Além da mamografia: quando a ressonância e o ultrassom se tornam aliados essenciais

Existe uma percepção equivocada de que a mamografia é uma ferramenta absoluta e solitária. Embora ela continue sendo o “padrão-ouro” para redução da mortalidade por câncer de mama — graças à sua capacidade única de detectar microcalcificações que outros exames ignoram —, ela não é infalível. Na prática clínica, encaramos o rastreamento não como um exame isolado, mas como uma estratégia multimodal onde cada tecnologia preenche as lacunas deixadas pela outra. O maior desafio da mamografia reside na densidade mamária.

Para o radiologista, olhar uma mamografia de uma mama densa é como tentar localizar um urso polar em meio a uma nevasca. Tanto o tecido glandular jovem quanto as lesões malignas aparecem brancos na imagem. É aqui que o ultrassom deixa de ser um coadjuvante e se torna o protagonista. Diferente dos raios-X, o ultrassom utiliza ondas sonoras. Ele não se importa com a “brancura” da densidade; ele busca a arquitetura. Ele é excepcional para diferenciar se aquele nódulo palpável é apenas um cisto preenchido por líquido (completamente benigno) ou uma massa sólida que exige investigação.

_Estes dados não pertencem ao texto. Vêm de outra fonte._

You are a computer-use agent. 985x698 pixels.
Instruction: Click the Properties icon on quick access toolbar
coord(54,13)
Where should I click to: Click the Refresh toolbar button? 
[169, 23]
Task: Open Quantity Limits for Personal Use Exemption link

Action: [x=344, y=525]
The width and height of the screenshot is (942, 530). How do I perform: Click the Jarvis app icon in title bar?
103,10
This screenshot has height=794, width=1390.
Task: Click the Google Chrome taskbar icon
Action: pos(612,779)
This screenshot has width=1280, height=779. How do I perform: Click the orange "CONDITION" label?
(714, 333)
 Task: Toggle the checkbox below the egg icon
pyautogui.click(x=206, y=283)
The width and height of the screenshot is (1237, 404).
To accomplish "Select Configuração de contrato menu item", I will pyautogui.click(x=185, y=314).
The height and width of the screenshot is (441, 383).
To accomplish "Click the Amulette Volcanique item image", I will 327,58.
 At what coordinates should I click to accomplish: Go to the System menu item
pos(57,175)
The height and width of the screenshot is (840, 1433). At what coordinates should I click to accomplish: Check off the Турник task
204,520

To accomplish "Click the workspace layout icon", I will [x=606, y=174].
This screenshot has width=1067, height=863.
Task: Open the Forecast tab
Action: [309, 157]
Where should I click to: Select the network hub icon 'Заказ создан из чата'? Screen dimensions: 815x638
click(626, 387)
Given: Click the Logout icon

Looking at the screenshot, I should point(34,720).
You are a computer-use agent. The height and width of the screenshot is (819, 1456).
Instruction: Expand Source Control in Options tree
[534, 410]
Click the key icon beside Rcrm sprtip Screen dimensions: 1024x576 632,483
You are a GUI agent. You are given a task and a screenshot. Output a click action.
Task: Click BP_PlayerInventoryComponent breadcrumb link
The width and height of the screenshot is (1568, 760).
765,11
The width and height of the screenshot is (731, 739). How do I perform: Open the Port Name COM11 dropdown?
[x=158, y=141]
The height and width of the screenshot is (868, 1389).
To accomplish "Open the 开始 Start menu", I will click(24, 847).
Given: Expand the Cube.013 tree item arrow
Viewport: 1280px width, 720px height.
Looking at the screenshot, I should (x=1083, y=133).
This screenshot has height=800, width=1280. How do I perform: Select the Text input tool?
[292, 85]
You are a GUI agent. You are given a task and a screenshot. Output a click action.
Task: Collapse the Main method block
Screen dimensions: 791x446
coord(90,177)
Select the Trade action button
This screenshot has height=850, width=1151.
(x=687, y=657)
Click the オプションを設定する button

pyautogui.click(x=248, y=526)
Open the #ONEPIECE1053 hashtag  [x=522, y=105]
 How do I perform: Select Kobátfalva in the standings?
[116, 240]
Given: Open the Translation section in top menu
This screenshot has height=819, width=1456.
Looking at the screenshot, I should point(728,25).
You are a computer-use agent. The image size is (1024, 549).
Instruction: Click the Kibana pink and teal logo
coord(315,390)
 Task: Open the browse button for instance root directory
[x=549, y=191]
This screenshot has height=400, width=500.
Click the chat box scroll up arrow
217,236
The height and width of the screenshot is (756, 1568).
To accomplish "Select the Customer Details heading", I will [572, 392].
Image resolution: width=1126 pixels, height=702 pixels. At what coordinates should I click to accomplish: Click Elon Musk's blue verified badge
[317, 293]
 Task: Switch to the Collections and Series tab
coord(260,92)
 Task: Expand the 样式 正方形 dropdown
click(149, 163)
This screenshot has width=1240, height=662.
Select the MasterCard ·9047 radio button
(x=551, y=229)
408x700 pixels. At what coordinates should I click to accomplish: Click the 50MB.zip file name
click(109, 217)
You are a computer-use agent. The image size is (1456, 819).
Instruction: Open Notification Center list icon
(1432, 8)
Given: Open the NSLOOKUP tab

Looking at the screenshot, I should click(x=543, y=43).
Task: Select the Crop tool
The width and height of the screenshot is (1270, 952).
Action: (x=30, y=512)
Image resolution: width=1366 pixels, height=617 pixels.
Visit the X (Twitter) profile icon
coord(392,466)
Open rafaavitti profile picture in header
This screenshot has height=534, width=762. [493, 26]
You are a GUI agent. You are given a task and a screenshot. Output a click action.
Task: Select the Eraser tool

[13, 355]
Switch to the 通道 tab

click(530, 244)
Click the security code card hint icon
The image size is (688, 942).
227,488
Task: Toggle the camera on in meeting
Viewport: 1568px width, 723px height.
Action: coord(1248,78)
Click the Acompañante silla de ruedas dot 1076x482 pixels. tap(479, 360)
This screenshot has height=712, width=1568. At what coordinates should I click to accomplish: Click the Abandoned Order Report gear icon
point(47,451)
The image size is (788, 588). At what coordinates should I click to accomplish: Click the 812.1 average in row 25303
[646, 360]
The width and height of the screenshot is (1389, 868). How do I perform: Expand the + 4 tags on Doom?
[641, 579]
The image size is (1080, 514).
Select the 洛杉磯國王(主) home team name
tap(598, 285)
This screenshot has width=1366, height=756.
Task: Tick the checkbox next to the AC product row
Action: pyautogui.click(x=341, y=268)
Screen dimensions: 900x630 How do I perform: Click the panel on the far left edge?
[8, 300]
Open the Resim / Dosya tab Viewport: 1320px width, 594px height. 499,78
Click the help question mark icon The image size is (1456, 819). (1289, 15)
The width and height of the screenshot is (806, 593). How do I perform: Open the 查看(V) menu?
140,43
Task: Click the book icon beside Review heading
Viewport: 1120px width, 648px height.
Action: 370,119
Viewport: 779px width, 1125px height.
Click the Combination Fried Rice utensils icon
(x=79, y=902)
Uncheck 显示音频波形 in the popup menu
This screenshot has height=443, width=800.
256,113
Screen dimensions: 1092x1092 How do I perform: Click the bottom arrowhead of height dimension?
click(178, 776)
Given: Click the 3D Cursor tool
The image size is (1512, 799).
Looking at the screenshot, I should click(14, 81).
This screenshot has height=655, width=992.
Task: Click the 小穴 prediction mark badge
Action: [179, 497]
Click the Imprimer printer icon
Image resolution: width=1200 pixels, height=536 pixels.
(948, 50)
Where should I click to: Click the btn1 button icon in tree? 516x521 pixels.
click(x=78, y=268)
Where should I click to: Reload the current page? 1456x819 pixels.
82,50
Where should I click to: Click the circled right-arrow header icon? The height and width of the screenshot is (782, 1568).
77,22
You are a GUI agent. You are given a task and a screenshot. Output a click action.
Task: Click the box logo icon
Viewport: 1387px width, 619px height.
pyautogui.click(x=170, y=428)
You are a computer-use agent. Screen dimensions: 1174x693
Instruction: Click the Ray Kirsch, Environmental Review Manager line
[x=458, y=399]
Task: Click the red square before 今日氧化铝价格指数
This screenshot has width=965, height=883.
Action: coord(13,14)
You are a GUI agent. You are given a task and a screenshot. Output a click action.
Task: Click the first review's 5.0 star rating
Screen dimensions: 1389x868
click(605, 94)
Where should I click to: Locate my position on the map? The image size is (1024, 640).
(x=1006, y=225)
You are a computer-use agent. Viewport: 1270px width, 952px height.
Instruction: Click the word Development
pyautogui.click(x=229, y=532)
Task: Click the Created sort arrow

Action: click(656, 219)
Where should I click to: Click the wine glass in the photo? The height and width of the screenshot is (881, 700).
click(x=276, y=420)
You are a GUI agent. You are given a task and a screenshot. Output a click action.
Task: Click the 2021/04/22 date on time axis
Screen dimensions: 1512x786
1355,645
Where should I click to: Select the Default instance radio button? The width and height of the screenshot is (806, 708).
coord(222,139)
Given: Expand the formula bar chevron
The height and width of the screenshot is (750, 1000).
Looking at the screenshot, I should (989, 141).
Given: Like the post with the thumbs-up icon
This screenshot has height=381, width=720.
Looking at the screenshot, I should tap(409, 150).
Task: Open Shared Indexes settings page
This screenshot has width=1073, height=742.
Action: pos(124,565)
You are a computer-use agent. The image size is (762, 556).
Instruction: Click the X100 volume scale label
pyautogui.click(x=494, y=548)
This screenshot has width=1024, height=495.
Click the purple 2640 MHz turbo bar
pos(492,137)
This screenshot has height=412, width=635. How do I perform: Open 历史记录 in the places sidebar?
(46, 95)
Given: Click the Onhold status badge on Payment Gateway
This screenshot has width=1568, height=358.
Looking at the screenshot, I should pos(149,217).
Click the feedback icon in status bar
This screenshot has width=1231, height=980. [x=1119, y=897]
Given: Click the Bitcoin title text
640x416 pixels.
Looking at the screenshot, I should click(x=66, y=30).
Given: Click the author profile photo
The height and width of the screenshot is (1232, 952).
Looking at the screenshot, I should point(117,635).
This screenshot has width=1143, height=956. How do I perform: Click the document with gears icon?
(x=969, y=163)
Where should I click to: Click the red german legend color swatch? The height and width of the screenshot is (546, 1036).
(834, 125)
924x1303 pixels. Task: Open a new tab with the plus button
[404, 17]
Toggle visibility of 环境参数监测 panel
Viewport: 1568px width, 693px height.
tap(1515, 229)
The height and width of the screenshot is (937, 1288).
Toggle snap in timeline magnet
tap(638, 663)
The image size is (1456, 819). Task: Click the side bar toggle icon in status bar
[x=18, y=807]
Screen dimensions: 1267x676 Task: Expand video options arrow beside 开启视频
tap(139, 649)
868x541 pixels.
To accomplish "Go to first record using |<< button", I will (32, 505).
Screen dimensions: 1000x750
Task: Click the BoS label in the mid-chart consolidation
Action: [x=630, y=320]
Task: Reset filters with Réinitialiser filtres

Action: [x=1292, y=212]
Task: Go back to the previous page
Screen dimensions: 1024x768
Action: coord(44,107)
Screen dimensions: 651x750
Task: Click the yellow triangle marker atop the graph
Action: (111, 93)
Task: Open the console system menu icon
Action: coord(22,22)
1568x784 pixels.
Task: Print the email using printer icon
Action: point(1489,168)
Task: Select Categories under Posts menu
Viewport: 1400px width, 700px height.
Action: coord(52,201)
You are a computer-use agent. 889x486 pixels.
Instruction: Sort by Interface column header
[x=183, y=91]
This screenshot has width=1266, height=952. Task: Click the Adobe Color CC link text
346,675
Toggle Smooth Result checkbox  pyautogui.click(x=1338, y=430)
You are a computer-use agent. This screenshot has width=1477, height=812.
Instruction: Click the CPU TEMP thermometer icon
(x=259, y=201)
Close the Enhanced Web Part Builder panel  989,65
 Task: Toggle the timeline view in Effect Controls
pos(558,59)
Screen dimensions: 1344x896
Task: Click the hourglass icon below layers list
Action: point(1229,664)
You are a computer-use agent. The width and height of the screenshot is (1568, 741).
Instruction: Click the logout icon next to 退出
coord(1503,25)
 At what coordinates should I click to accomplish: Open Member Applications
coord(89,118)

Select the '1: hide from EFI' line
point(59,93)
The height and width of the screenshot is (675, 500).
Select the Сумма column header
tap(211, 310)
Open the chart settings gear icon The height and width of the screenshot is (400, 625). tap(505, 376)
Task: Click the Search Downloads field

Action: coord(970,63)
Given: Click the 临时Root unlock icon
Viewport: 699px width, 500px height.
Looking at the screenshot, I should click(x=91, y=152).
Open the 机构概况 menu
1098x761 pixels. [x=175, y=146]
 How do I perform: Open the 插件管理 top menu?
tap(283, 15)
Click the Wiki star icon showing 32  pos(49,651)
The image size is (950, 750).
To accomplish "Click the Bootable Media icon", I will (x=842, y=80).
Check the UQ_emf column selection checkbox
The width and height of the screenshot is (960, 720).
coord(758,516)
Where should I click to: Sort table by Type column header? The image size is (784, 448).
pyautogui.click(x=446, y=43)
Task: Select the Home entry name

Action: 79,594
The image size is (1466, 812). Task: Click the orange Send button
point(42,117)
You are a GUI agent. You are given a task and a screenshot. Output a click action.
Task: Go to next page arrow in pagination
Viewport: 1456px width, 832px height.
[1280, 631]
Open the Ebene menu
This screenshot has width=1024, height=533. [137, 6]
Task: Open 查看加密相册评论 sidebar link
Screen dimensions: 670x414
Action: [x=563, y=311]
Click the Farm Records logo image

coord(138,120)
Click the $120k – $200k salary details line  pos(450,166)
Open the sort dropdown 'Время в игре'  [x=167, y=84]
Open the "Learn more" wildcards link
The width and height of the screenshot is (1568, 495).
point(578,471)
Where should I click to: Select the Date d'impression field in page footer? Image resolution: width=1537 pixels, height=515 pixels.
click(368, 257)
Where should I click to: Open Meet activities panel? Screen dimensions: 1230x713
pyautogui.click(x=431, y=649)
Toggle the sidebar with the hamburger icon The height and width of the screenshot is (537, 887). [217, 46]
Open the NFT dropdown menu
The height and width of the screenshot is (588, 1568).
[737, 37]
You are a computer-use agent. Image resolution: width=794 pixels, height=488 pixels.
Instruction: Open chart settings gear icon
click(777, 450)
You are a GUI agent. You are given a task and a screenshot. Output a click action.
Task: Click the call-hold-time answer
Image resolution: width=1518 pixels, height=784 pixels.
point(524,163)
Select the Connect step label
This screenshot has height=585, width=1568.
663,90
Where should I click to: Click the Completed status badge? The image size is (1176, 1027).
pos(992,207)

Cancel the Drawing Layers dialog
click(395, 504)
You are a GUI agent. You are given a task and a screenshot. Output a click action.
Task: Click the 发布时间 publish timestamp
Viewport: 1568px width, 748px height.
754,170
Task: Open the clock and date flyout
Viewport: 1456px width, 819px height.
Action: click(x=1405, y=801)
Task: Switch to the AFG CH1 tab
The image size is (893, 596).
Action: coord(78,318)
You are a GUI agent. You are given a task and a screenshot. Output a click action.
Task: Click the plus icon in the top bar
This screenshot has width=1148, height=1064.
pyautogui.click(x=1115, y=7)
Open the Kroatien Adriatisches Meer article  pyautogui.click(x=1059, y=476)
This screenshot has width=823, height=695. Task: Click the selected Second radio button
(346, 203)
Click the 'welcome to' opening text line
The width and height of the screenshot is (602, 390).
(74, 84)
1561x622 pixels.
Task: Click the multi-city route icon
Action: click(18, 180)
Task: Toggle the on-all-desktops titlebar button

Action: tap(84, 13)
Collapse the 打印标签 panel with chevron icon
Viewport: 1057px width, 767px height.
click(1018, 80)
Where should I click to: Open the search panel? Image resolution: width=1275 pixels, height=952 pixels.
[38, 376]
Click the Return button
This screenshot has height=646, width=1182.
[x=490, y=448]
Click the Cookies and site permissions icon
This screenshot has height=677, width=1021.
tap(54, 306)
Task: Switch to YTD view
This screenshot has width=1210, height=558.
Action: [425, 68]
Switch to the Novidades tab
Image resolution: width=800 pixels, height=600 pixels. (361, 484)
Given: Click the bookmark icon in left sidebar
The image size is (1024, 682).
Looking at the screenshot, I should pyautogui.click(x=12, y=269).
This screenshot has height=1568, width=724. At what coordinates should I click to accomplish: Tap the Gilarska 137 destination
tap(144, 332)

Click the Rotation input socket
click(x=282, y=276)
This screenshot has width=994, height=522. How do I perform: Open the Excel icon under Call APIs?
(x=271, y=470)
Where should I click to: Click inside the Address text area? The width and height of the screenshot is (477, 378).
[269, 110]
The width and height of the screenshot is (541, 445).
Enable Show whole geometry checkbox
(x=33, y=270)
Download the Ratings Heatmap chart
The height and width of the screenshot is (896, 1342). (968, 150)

Para mulheres abaixo dos 40 anos, cujas mamas são naturalmente mais densas e o tecido é mais sensível à radiação, o ultrassom costuma ser a linha de frente. Imagine o caso de uma paciente de 42 anos, sem histórico familiar, que realiza sua mamografia anual. O laudo aponta “mamas densas, BI-RADS 2” (achados benignos). No entanto, durante o exame físico no consultório, o ginecologista nota uma área de endurecimento sutil. Ao solicitar um ultrassom complementar, identifica-se um nódulo espiculado de 8 milímetros que estava “escondido” atrás do tecido glandular denso. Este é o cenário real onde a integração de métodos salva vidas: o ultrassom enxergou o que a sobreposição de tecidos da mamografia mascarou. A ressonância magnética (RM), por sua vez, opera em outro patamar de sensibilidade. Ela não analisa apenas a forma, mas o comportamento biológico dos tecidos através do contraste (gadolínio).

O câncer de mama precisa de sangue para crescer e, para isso, cria novos vasos (angiogênese). A ressonância capta exatamente esse “comportamento faminto” da lesão. Quando a ressonância entra em jogo? Rastreamento de alto risco: Mulheres com mutações genéticas comprovadas (como BRCA1 e BRCA2) ou histórico familiar pesadíssimo. Avaliação de implantes: É o melhor método para detectar rupturas silenciosas em próteses de silicone. Planejamento cirúrgico: Se já existe um diagnóstico de câncer, a RM ajuda a entender se há outros focos na mesma mama ou na mama oposta, garantindo que a cirurgia seja precisa. Contudo, a ressonância é tão sensível que pode gerar alarmes falsos (falsos-positivos), captando áreas de inflamação hormonal como se fossem suspeitas.

Por isso, seu uso deve ser criterioso e sempre interpretado à luz dos exames anteriores. A escolha entre essas ferramentas não é uma competição, mas uma personalização. O que define se você precisa “apenas” da mamografia ou do combo completo não é a sua vontade, mas o seu perfil de risco, a densidade do seu parênquima mamário e os achados do exame clínico. A medicina moderna migrou do “tamanho único” para a precisão individualizada. No consultório, unimos a sensibilidade da ressonância, a praticidade do ultrassom e a estrutura da mamografia para construir uma rede de proteção sem furos. Este conteúdo tem caráter informativo e não substitui a consulta médica. A indicação de exames deve ser feita por um profissional após avaliação clínica individualizada.